» Aim of the exercise:
Revise the entries from the start up to and including the line with "pos(62,307)", putting "screen capture" wherever "screenshot" appears and keeping everything else the same.

[Collected data]
· · · · · · ·

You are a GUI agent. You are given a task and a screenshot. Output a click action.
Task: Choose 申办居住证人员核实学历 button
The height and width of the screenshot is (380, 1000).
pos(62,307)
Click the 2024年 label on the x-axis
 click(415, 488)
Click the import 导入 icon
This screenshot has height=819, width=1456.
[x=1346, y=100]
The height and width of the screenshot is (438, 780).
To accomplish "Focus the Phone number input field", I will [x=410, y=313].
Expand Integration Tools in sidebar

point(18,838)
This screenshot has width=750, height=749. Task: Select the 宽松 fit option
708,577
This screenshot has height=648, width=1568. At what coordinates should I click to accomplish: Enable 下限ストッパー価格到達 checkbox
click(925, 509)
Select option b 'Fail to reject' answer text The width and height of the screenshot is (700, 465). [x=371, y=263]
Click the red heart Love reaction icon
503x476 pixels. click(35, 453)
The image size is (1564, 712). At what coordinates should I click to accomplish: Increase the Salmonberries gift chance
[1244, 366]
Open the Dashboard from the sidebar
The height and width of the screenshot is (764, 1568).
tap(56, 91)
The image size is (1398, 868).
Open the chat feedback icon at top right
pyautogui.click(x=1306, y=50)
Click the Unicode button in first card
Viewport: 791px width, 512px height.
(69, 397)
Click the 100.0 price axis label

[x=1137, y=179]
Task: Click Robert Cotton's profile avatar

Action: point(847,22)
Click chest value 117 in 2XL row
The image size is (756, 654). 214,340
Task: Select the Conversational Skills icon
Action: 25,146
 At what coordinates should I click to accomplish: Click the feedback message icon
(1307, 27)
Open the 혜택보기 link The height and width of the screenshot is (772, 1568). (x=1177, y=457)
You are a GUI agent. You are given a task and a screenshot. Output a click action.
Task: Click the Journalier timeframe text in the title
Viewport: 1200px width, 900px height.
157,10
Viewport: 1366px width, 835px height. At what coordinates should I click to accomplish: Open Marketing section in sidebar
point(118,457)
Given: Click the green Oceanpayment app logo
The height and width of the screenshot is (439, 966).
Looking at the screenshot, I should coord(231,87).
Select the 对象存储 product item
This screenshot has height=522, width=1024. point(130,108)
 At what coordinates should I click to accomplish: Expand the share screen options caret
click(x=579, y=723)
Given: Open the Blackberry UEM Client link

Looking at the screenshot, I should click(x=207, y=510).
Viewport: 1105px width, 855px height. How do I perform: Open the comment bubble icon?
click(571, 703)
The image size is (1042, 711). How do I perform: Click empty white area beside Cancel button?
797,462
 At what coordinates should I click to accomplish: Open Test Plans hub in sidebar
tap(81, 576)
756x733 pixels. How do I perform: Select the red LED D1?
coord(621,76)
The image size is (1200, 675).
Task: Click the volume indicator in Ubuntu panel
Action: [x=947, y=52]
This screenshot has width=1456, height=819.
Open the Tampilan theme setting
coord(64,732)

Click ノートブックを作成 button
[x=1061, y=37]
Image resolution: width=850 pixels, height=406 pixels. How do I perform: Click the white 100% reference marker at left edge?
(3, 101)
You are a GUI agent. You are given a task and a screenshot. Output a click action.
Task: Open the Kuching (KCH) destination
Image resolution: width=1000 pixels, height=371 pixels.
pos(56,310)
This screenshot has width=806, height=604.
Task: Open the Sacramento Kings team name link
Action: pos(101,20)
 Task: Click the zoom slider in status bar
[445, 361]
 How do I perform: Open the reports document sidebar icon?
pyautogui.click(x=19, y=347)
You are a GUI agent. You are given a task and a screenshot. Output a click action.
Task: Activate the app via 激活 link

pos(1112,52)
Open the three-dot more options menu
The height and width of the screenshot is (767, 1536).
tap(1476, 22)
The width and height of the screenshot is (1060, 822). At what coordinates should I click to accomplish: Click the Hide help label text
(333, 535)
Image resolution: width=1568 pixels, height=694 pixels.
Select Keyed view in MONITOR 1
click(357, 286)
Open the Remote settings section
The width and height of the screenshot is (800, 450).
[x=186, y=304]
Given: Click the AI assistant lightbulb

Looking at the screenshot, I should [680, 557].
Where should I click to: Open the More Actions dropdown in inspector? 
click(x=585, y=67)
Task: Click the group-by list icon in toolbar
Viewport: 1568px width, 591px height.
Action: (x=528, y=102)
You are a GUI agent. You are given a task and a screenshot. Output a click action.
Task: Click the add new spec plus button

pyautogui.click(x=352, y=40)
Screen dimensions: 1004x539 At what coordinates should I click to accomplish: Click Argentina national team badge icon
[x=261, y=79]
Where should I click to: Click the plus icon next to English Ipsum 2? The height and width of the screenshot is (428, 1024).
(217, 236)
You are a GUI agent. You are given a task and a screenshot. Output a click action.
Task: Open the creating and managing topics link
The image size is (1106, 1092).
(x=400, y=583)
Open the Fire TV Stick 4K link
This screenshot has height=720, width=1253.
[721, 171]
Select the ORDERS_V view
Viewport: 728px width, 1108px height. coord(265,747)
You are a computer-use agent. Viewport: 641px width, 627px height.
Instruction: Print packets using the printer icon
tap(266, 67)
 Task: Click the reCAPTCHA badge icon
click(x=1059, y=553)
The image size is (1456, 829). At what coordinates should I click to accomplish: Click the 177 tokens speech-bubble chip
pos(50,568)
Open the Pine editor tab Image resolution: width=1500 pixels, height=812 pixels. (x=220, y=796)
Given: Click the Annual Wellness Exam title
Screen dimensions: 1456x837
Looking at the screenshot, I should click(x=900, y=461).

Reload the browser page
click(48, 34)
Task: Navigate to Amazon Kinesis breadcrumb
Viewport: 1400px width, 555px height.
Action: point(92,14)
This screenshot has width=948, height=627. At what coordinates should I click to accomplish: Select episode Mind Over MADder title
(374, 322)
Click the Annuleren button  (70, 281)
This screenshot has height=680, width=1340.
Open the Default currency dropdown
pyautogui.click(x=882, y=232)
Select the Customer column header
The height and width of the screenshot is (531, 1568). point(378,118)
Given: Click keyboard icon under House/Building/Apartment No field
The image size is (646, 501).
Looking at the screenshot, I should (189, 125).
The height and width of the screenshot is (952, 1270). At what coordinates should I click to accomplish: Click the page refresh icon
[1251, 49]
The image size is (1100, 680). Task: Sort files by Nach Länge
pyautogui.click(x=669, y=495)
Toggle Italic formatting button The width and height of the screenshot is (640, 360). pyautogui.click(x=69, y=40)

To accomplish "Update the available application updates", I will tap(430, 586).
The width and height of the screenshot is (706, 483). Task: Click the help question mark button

· · · · · · ·

» Correct output:
You are a GUI agent. You are given a task and a screen capture. Output a click action.
Task: Choose 申办居住证人员核实学历 button
The height and width of the screen capture is (380, 1000).
pos(62,307)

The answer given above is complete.